> **PROBLEM TO WORK ON**: Please print exactly the lines running from the one that contains "Screen dimensions: 1120x747" to the end of the data, with both lines included.

----- EXTRACTED MATERIAL -----

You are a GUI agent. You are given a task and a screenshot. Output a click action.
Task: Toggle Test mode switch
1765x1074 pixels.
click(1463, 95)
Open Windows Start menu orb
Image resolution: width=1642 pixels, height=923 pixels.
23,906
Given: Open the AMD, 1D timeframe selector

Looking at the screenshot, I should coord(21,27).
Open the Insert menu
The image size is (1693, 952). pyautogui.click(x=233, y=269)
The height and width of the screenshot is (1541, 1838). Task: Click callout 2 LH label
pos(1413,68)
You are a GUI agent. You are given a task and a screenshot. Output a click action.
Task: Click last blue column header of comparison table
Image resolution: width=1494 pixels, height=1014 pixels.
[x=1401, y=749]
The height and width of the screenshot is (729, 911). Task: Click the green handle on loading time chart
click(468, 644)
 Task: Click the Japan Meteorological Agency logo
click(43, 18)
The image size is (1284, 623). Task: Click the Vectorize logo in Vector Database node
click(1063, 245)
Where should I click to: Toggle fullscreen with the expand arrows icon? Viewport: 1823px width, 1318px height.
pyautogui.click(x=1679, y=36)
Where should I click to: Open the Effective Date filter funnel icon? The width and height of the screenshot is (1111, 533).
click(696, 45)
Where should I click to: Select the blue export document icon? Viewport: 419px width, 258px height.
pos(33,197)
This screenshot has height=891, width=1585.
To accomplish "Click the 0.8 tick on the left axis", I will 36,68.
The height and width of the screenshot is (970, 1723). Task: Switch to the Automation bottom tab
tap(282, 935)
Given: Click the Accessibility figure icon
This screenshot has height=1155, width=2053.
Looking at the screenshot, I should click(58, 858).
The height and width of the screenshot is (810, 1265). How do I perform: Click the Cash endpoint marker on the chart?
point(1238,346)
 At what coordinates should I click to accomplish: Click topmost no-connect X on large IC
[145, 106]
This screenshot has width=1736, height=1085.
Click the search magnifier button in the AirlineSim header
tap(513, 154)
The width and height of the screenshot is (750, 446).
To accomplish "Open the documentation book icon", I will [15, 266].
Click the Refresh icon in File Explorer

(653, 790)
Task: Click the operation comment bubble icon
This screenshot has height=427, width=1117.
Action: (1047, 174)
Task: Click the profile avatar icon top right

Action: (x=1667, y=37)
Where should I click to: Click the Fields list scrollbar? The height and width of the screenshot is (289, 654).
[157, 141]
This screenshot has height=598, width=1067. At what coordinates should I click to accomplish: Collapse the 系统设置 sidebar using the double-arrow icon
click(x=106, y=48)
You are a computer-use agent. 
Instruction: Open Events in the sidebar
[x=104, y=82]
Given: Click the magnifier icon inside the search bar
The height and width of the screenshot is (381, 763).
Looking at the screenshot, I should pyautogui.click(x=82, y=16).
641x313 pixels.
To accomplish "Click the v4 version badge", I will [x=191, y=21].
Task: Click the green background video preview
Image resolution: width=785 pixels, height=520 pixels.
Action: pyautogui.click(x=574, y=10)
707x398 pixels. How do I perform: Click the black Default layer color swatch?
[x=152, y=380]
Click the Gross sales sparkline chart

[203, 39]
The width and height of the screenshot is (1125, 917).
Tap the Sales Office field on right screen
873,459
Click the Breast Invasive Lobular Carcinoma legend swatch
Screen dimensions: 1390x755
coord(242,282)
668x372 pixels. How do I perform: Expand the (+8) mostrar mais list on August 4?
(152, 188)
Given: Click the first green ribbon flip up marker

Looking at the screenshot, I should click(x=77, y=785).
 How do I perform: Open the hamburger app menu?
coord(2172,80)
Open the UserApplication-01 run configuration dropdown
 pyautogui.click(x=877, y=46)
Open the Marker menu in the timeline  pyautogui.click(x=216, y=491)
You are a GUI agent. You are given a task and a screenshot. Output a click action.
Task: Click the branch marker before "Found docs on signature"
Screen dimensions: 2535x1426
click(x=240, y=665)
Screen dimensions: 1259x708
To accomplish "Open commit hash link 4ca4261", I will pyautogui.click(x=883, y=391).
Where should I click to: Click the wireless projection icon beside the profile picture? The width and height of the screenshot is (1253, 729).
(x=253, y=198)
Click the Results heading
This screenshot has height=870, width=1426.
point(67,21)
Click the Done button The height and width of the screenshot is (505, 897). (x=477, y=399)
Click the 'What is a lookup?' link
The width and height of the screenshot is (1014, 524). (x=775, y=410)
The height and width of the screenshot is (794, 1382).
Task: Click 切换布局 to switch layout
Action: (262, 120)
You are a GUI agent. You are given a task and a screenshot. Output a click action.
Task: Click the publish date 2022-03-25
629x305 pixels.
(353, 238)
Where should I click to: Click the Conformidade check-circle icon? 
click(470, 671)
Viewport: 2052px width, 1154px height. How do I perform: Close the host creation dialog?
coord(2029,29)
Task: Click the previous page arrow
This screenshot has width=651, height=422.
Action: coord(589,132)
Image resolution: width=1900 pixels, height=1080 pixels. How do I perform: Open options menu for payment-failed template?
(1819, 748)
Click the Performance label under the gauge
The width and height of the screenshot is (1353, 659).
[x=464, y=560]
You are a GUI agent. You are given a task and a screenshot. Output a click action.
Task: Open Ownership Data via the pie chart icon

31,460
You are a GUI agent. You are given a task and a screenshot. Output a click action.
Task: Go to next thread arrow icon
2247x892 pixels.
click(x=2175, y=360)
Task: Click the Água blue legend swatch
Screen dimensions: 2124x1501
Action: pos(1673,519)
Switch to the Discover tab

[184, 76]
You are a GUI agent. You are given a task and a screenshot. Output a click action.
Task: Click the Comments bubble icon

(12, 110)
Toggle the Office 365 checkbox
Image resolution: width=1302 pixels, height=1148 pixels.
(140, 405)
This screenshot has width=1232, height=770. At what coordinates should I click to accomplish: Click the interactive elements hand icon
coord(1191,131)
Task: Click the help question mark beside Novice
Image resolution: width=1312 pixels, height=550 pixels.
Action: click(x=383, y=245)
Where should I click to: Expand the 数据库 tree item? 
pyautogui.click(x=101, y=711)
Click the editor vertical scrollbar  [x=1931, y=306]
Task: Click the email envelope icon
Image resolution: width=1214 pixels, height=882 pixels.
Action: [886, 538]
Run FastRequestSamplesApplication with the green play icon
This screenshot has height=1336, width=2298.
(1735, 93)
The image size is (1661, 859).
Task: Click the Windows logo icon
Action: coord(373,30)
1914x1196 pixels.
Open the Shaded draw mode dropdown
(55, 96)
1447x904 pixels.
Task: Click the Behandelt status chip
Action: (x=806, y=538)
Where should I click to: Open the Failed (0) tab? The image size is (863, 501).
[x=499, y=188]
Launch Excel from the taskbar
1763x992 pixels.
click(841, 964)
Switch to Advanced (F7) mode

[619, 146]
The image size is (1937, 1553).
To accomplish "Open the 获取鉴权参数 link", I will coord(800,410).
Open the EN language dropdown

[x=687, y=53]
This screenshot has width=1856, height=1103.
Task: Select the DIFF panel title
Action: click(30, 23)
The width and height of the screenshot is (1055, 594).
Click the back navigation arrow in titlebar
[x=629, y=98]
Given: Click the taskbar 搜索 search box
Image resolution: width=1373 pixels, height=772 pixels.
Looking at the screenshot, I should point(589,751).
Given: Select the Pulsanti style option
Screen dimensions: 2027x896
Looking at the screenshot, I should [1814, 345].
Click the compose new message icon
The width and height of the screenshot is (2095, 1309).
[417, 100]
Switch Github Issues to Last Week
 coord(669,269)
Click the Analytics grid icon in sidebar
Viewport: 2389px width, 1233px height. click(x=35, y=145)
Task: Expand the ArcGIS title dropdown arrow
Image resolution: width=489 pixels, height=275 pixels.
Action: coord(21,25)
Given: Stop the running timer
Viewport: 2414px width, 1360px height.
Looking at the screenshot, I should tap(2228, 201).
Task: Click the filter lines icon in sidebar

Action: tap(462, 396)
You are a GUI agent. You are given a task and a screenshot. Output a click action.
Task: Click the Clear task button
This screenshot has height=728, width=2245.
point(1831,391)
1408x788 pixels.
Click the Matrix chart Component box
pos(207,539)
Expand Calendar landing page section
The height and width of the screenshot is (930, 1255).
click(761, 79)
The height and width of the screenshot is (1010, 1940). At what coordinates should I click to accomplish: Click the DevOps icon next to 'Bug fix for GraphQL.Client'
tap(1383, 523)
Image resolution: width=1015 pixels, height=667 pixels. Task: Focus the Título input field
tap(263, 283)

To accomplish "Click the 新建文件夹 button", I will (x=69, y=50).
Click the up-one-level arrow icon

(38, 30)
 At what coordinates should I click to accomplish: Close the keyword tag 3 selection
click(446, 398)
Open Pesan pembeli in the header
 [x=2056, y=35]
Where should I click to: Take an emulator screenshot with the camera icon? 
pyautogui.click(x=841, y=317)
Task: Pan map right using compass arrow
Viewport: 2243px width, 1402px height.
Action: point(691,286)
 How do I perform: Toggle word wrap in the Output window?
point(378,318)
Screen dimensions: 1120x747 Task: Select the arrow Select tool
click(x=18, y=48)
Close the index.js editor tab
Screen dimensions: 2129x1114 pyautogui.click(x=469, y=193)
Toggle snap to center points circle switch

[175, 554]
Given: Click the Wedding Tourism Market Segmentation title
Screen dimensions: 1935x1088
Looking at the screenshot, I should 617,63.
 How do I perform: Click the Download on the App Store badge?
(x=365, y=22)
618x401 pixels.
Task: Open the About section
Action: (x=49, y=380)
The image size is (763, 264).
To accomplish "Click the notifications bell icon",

-----

> **RESULT**:
Screen dimensions: 1120x747 Task: Select the arrow Select tool
click(x=18, y=48)
Close the index.js editor tab
Screen dimensions: 2129x1114 pyautogui.click(x=469, y=193)
Toggle snap to center points circle switch

[175, 554]
Given: Click the Wedding Tourism Market Segmentation title
Screen dimensions: 1935x1088
Looking at the screenshot, I should 617,63.
 How do I perform: Click the Download on the App Store badge?
(x=365, y=22)
618x401 pixels.
Task: Open the About section
Action: (x=49, y=380)
The image size is (763, 264).
To accomplish "Click the notifications bell icon",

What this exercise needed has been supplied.